Robert Bernstein at Roosevelt House Public Policy Institute at Hunter College, February 8, 2017.

The great human rights pioneer Robert L. Bernstein, founder of Human Rights Watch, appeared at Roosevelt House this week to discuss his recent book Speaking Freely: My Life in Publishing and Human Rights, and opened the event with an inspiring statement on how Hunter College represents—and personifies—the enduring power and limitless opportunity engendered by human rights.

“First of all, thank you all for coming out this evening. In view of what is going on in our government today and its wide bans on immigration, I think, if ever there was an argument for the advantages of keeping our country open to immigration, from all countries in the world, it is Hunter. Hunter stands as a tribute to the value of giving young people from each and every background and country the education that they deserve. This idea became particularly apparent to me in reading President Raab’s letter from December of last year, addressed to “Friends of Hunter,” in which she describes the past 15 years of serving as President of this great institution.

Here is a shortened list of some of the students she mentioned: Faiza Masood, daughter of Pakistani immigrants and the first Hunter recipient of the Marshall Scholarship, one of the most selective graduate awards in the country; Sarah Soo-Hoo who graduated as co-valedictorian with a 4.0 GPA, and is now enrolled in medical school at Columbia University; Alexander Barbulescu, another co-valedictorian who dreamt of being a physician and has been accepted to an MD/PhD program with Weill Cornell and Memorial Sloan Kettering.
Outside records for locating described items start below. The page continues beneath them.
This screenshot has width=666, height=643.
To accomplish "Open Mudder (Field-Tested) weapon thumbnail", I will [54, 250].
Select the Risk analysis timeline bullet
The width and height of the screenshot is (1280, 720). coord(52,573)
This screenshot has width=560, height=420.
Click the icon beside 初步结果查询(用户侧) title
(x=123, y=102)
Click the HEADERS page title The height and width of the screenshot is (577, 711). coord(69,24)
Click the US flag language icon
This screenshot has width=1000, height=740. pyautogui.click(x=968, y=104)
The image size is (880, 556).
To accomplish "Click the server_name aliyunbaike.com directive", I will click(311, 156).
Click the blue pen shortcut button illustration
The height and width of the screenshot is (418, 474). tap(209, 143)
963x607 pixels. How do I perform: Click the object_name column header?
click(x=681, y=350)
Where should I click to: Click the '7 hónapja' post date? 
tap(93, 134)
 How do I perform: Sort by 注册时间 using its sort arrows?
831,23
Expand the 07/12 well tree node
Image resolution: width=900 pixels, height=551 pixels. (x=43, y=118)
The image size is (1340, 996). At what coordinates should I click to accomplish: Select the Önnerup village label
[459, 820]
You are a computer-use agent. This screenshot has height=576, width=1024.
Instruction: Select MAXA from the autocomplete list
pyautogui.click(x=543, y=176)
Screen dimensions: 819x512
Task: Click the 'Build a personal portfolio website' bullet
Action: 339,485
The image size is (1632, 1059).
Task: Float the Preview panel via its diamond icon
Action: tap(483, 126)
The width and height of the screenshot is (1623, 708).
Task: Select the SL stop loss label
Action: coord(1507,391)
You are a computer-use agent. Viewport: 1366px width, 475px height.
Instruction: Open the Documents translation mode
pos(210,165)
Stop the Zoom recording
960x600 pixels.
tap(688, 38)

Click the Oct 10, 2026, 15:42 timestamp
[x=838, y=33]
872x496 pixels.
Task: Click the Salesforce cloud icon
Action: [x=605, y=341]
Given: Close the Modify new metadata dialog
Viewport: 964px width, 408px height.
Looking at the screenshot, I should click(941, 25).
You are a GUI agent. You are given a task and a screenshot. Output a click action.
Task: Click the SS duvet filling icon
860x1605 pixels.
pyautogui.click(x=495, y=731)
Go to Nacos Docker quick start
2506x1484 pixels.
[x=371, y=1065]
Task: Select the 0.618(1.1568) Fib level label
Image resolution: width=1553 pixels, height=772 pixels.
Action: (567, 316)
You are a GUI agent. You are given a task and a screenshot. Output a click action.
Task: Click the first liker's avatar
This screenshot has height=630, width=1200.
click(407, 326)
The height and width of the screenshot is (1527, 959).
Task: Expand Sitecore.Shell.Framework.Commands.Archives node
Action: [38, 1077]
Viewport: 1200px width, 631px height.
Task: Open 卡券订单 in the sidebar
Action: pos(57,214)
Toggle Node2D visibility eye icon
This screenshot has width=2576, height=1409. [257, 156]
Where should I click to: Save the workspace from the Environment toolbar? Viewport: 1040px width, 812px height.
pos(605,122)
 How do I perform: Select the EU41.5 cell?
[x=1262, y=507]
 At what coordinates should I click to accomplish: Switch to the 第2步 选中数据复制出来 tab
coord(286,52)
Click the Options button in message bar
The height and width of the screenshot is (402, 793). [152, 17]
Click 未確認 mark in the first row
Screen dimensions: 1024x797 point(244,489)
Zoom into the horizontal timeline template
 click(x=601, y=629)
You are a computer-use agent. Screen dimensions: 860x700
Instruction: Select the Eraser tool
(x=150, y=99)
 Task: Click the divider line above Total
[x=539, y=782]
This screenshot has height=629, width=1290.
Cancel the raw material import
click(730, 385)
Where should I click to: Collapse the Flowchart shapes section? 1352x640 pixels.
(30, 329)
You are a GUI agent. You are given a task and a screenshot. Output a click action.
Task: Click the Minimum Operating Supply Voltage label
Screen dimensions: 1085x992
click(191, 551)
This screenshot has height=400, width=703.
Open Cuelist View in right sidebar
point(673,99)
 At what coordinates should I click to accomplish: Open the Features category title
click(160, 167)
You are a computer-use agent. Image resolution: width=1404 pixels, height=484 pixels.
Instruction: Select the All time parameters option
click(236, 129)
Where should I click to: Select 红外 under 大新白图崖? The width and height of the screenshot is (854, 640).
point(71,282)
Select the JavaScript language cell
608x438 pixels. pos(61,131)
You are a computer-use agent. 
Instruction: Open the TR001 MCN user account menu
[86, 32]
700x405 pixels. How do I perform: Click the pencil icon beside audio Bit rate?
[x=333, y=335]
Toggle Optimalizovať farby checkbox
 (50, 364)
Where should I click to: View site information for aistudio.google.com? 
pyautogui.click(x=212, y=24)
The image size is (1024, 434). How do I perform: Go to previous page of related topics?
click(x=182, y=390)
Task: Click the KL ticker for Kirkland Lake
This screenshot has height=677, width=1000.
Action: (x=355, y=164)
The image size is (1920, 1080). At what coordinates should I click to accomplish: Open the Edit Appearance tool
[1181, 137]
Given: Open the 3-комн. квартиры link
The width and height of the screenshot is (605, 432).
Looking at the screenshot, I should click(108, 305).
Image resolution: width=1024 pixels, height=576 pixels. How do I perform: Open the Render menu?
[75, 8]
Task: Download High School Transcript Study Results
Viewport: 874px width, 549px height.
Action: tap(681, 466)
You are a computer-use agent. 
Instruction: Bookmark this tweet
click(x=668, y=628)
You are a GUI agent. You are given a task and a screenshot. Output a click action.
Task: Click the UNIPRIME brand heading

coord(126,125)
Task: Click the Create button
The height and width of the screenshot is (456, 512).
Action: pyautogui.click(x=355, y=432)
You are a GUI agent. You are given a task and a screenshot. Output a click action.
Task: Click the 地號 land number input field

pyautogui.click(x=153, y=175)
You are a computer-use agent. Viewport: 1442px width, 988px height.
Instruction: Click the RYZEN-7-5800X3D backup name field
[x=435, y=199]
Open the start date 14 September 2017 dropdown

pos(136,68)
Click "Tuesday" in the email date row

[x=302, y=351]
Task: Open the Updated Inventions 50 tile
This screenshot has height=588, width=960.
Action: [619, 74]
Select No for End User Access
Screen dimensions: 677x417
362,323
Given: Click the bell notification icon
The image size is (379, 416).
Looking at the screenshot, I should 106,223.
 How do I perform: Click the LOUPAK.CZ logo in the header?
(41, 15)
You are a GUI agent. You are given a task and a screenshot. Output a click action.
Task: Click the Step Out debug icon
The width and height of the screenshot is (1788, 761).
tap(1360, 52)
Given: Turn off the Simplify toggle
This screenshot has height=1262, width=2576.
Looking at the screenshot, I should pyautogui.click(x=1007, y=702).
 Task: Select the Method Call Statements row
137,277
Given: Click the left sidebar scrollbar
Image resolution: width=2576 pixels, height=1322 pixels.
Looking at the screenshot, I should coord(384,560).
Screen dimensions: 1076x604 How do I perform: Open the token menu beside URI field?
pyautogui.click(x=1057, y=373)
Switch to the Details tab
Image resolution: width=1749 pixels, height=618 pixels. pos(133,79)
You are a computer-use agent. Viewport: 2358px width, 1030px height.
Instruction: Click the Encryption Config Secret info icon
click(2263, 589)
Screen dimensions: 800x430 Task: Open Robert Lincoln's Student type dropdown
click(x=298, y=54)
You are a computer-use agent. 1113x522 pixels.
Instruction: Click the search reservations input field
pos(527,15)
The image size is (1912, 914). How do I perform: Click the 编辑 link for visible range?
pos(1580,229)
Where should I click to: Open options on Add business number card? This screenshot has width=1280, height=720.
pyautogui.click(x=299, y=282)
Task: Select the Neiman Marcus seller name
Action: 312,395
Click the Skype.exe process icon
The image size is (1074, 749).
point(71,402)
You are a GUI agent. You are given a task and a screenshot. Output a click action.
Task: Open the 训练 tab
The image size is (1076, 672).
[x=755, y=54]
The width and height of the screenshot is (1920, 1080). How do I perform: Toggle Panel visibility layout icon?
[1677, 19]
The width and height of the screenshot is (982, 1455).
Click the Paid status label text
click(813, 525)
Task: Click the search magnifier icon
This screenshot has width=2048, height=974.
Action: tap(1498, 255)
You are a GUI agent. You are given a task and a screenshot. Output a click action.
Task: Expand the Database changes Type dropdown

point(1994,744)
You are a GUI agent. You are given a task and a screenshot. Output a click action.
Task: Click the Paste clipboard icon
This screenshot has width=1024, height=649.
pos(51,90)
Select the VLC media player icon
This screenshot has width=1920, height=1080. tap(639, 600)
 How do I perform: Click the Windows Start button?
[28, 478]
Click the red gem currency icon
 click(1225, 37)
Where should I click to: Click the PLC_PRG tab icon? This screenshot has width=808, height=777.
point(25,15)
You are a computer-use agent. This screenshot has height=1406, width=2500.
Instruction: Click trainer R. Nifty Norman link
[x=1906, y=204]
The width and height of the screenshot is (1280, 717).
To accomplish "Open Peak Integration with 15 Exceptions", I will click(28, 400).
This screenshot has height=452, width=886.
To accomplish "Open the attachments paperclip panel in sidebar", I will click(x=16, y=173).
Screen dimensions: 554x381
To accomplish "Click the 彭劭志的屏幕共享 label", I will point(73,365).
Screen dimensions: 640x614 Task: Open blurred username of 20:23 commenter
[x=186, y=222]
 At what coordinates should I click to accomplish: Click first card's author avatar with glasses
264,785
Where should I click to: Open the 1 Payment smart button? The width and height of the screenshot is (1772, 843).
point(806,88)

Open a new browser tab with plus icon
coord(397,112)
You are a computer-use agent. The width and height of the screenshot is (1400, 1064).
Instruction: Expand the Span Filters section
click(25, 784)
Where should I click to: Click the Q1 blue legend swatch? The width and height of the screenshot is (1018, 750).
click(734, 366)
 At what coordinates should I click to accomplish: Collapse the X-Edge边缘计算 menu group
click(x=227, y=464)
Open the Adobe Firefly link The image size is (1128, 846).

His parents fled Romania, as many others are fleeing different countries today. Hunter’s roll call of excellence makes the case for the U.S. to continue its longstanding support of immigration and refugee assistance, a necessary one to the continued growth of our nation.

In addition to highlighting the amazing Hunter students President Raab has seen over the past 15 years, her letter also describes the amazing things that have happened on the campus itself – one of them was the restoration of this beautiful Hall, which I’m glad to be sharing with you all this evening.

I would also like to thank Lev Sviridov, who is Director of the Macaulay Honors College at Hunter. He has been my liaison with all of Hunter, right up to the very busy President Raab. I met Lev and his courageous mother when she arrived in the U.S., with Lev, seeking refugee status. She was fleeing Russia, where she was a journalist who had tried to write a story about the KGB. She fled with her then-10-year-old son, Lev, when her life was threatened by anonymous phone calls. Lev came to Hunter after graduating from City College and completing his Rhodes scholarship at Oxford. His success is a tribute to the wisdom of U.S. immigration policies, which – before President Trump – could distinguish between refugees and terrorists.

I’d also thank Mike Posner for giving his time to share this event with me. I can think of no one better to share the platform with me, to lead me in the right direction, to jar my memory, and even to correct any errors. Mike was Founding Executive Director of the Lawyers Committee for Human Rights, which became Human Rights First. He also served as Assistant Secretary of State for Democracy, Human Rights, and Labor in the Obama administration, traveling all around the world, and is now Jerome Kohlberg Professor of Ethics & Finance and Co-director of the Center for Business and Human Rights at NYU Stern School of Business.

I really love the Hunter community and want to thank President Raab for giving me a space at Hunter to write my book. I don’t think the book would have been completed without it. In a world where laughs are few today, I’ll give you one story from my time here. While writing the book, I used to go to the Hunter cafeteria for lunch. As I’m 94, students would look at me wondering what I was doing there. One day, a bright-eyed female student kept staring at me as I sat eating my lunch, so I stared back. After a few minutes, I couldn’t resist and said, “What are you looking at? I’m only a freshman.” Now onto more serious thoughts… Mike, let’s begin.”